Over the last five years, with the exception of the iPhone 5 announcement in 2012, Apple shares have dipped on the day of the announcement, compared to the previous day's close, according to Apple's historical stock figures on Yahoo! Finance.
Despite investors historically pulling back on the day Apple unveils its latest shiny smartphone to its rabid, adoring early adopters, Wall Street watchers point to an opportune time to snap up more Apple shares on the dip.
"Beyond June [quarter] earnings, we think investors can be opportunistic around non-S iPhone cycles -- despite our view that the next mega cycle is not until C2017 with iPhone 8 (IP8). Later this year, we do not expect the iPhone 7 to introduce enough form factor changes to drive an IP6-like cycle, but that is OK," wrote Mark Moskowitz, a Barclays hardware analyst, and Daniel Gaide, a Barclays research associate, in a July 27 report on Apple. "The lead into non-S cycles can be correlated to improvements in the stock valuation."
The analysts put together a chart on why they remain fans of Apple, despite its limited prospects of nailing a mega-product cycle this year.
While Barclays sees the potential for a post-iPhone 7 selloff following its introduction, the analysts do not anticipate a sizable drop.
Here's one reason why: "If investors start to recognize the hand-off to the next mega cycle (iPhone 8) is not that far away (i.e., C2017), the post product announcement selloff may not be as severe, particularly if growth trends are only sluggish but not exhibiting any downward spiral," Moskowitz wrote in the report.
Another issue that may soften a downward spiral are the velvet handcuffs that telecommunications carriers put on their customers with two-year contracts, in exchange for getting their smartphones at a discount and sometimes even free.

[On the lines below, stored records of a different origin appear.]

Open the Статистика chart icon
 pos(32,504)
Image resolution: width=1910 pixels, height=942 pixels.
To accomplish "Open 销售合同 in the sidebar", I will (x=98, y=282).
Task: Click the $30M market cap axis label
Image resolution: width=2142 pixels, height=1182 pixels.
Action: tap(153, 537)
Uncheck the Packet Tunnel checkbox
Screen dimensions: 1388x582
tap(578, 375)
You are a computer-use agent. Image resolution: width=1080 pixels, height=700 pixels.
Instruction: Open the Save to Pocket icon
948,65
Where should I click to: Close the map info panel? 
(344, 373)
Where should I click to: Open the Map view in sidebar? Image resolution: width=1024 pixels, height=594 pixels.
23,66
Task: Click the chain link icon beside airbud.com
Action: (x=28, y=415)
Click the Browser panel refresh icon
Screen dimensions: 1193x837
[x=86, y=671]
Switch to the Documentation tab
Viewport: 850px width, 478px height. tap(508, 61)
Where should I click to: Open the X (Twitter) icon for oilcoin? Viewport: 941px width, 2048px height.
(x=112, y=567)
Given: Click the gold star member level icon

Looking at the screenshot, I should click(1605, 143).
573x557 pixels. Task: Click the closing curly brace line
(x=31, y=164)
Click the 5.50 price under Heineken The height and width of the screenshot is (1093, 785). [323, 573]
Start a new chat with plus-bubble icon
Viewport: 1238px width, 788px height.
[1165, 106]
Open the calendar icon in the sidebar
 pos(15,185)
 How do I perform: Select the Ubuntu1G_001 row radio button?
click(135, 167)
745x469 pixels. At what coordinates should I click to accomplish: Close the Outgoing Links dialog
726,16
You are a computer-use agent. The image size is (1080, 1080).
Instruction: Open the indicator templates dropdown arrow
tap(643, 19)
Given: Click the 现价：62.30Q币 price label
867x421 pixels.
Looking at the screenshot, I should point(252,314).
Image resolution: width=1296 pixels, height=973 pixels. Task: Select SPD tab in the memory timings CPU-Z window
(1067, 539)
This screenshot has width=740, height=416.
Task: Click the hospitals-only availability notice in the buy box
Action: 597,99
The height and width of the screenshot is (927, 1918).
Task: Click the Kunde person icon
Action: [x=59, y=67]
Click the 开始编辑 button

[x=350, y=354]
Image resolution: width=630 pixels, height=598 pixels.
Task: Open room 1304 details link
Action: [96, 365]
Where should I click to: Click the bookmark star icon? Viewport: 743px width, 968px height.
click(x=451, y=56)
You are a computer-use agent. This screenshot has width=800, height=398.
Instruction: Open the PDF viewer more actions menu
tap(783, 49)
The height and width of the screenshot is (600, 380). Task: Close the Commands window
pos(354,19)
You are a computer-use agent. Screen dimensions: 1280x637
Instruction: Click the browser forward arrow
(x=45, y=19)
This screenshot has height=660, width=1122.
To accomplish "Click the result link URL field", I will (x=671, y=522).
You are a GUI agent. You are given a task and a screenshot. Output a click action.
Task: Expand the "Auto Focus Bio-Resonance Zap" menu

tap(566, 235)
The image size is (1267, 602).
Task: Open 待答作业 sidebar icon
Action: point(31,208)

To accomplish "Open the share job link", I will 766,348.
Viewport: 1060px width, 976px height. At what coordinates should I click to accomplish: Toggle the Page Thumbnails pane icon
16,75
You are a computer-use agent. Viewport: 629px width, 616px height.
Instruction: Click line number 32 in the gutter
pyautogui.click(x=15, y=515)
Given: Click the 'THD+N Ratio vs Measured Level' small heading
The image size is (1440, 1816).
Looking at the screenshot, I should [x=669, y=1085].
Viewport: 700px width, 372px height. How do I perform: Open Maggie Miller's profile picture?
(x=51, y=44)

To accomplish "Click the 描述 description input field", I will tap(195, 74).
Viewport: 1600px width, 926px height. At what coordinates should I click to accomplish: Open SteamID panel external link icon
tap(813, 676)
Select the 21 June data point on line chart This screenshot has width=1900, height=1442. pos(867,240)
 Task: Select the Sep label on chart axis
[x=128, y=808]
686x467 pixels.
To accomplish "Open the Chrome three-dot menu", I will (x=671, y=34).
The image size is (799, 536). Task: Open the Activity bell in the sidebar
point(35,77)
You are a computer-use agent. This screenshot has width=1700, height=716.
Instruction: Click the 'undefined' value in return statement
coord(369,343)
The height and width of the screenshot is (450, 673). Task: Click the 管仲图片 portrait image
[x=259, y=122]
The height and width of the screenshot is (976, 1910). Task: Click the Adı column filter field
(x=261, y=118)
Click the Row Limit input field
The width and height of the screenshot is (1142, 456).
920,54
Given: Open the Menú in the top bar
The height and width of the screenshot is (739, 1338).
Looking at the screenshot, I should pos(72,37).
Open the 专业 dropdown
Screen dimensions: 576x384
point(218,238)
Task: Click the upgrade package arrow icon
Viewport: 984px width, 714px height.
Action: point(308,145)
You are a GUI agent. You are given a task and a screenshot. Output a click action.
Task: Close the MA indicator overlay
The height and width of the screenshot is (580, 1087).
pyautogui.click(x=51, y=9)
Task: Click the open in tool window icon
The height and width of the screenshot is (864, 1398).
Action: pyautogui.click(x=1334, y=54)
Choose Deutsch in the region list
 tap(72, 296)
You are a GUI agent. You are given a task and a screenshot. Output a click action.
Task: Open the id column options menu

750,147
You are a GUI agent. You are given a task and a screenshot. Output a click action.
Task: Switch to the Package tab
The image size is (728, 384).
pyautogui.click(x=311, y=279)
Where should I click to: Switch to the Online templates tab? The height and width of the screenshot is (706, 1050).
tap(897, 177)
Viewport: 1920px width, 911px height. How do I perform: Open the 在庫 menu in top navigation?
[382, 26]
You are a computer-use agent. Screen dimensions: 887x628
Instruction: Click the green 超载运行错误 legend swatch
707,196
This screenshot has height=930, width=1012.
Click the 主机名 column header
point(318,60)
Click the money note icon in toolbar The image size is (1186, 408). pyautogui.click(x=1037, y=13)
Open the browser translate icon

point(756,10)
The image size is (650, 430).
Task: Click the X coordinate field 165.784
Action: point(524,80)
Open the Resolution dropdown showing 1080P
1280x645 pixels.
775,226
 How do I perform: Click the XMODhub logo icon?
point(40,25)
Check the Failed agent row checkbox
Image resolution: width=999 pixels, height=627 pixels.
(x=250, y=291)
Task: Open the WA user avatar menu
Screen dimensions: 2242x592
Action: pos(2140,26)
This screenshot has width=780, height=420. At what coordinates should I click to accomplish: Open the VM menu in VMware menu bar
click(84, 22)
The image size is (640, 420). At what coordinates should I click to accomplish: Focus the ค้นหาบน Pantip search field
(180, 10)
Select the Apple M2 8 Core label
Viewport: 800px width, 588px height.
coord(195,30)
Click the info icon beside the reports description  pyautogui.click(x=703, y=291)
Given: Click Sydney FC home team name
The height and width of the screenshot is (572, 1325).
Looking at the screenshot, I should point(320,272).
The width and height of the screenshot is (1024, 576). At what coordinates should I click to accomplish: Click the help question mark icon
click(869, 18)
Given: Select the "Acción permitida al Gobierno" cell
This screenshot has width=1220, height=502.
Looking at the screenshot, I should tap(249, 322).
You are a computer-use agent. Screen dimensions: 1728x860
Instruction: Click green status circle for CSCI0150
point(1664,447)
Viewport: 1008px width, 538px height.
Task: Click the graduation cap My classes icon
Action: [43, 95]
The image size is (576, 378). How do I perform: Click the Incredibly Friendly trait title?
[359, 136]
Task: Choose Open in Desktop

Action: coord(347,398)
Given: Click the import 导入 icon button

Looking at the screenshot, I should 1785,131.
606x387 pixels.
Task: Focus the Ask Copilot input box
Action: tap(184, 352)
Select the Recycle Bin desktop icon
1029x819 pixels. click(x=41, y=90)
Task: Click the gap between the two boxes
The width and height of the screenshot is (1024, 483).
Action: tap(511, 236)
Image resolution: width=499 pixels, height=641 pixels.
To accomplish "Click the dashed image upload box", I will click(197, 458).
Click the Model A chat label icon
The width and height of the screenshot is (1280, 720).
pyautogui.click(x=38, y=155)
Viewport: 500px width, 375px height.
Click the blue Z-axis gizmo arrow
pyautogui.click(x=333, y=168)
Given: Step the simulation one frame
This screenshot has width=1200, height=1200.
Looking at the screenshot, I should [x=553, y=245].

Barclays' research found a large swath of iPhone users are still texting, talking and taking photos on its iPhone 5 and iPhone 5s.
"Although we do not anticipate a major form factor change for the iPhone 7, the large iPhone 5 base may still upgrade as their two-year contract expires," Moskowitz said in his research note.
There are also other reasons to consider snapping up Apple shares on a dip post-iPhone 7 announcement. That reason is largely tied to Apple's services business. (Apple is a holding in Jim Cramer's Action Alerts PLUS charitable trust portfolio.)
Apple's services business extends beyond its iTunes and App Store to such businesses as its HealthKit, CareKit and ResearchKit. And when taking into consideration that global spending on health is approximately a $9 trillion business, Apple's services business can juice up its growth.
"From a high level, while we by no means think the iPhone 7 will be an absolute game changer, we think that the market could be discounting its potential," said Scott Berman, Action Alerts PLUS senior analyst. "In the long term, we think [Apple's] services business will provide growth as Apple continues to build its ecosystem."